* _Exercise details_: Show all lines from the records below in which the string "page" is present.

* _Records for the task_:
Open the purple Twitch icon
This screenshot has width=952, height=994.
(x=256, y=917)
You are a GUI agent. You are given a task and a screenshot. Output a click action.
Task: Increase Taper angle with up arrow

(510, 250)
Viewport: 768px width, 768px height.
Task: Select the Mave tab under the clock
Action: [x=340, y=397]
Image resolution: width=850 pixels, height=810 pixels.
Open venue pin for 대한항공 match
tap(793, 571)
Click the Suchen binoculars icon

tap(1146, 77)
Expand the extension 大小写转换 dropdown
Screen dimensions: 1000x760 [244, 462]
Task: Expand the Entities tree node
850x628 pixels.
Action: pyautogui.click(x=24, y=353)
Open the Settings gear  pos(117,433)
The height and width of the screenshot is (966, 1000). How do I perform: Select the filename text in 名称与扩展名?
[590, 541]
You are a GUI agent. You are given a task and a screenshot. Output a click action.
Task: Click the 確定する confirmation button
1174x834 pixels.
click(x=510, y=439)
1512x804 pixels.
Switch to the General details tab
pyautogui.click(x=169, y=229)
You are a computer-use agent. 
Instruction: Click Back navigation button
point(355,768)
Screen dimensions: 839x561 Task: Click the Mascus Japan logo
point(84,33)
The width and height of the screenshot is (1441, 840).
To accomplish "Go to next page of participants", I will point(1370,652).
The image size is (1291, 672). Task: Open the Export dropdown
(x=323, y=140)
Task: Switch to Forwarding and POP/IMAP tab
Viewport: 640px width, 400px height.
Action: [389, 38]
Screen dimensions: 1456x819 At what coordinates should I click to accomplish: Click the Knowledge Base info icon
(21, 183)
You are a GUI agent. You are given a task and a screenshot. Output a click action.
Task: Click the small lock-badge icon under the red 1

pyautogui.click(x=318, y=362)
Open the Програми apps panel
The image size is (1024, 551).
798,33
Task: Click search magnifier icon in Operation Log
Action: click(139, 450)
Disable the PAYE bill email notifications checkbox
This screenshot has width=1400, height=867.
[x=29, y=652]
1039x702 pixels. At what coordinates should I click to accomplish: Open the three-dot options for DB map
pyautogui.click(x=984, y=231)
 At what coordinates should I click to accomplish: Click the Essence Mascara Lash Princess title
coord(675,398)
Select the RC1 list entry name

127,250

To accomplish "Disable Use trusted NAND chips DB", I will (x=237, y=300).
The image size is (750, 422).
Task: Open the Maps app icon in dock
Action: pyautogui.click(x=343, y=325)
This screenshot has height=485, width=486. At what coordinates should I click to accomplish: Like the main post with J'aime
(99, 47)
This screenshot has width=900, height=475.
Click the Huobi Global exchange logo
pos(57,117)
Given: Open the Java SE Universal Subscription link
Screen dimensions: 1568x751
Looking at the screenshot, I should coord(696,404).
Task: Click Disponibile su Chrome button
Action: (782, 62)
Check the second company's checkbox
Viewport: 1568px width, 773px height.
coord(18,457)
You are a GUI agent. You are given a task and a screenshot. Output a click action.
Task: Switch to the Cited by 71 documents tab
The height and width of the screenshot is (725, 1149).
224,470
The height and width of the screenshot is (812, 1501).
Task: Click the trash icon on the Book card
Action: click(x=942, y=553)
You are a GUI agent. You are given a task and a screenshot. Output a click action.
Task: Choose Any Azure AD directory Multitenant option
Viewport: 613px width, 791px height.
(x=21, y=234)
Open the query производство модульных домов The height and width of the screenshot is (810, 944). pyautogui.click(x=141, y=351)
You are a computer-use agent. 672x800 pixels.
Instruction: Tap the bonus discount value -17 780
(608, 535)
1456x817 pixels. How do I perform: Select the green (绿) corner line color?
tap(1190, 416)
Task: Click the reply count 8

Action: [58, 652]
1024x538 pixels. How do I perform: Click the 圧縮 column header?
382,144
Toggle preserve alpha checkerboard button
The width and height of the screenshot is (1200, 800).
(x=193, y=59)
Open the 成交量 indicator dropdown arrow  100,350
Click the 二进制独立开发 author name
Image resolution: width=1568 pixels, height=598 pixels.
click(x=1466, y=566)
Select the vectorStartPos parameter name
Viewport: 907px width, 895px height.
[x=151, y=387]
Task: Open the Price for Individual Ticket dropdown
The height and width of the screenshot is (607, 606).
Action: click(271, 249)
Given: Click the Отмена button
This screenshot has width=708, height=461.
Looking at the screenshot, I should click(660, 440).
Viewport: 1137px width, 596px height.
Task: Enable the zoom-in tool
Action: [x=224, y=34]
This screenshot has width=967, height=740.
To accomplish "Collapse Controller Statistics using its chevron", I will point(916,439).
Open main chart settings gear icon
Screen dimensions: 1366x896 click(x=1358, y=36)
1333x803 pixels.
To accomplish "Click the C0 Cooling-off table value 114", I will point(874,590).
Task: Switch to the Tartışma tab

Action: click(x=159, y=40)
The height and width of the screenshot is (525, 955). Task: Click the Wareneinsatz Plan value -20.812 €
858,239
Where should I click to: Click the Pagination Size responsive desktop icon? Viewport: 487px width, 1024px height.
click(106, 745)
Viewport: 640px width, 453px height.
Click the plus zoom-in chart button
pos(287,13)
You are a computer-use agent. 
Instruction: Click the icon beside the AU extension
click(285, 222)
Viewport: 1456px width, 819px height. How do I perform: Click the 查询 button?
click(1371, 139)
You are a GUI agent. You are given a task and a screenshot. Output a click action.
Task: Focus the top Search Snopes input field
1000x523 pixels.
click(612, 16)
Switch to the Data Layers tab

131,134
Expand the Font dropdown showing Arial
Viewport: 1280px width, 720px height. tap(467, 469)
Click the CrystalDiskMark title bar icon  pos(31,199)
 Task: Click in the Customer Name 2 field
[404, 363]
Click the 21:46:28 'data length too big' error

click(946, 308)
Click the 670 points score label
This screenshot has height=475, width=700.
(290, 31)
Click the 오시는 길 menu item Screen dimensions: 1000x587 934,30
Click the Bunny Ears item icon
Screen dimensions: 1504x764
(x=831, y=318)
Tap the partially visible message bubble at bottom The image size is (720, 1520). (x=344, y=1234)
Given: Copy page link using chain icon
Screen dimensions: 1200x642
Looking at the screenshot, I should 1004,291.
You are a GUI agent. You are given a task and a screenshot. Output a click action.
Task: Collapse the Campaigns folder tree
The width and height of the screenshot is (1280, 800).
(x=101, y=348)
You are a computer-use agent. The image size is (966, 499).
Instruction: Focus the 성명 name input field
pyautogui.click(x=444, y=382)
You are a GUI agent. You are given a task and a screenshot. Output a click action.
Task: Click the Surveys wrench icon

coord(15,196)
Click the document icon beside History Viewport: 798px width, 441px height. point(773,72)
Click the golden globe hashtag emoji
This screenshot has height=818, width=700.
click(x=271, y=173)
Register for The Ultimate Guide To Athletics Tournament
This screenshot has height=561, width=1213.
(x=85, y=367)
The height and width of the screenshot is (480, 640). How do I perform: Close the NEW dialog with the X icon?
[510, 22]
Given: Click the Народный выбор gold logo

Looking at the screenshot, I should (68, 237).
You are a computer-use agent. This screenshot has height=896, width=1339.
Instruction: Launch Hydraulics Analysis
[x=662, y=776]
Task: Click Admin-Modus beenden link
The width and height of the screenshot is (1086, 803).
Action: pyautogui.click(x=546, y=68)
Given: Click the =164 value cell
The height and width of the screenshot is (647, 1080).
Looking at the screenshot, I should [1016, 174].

* _Response for this exercise_:
To accomplish "Go to next page of participants", I will point(1370,652).
Given: Copy page link using chain icon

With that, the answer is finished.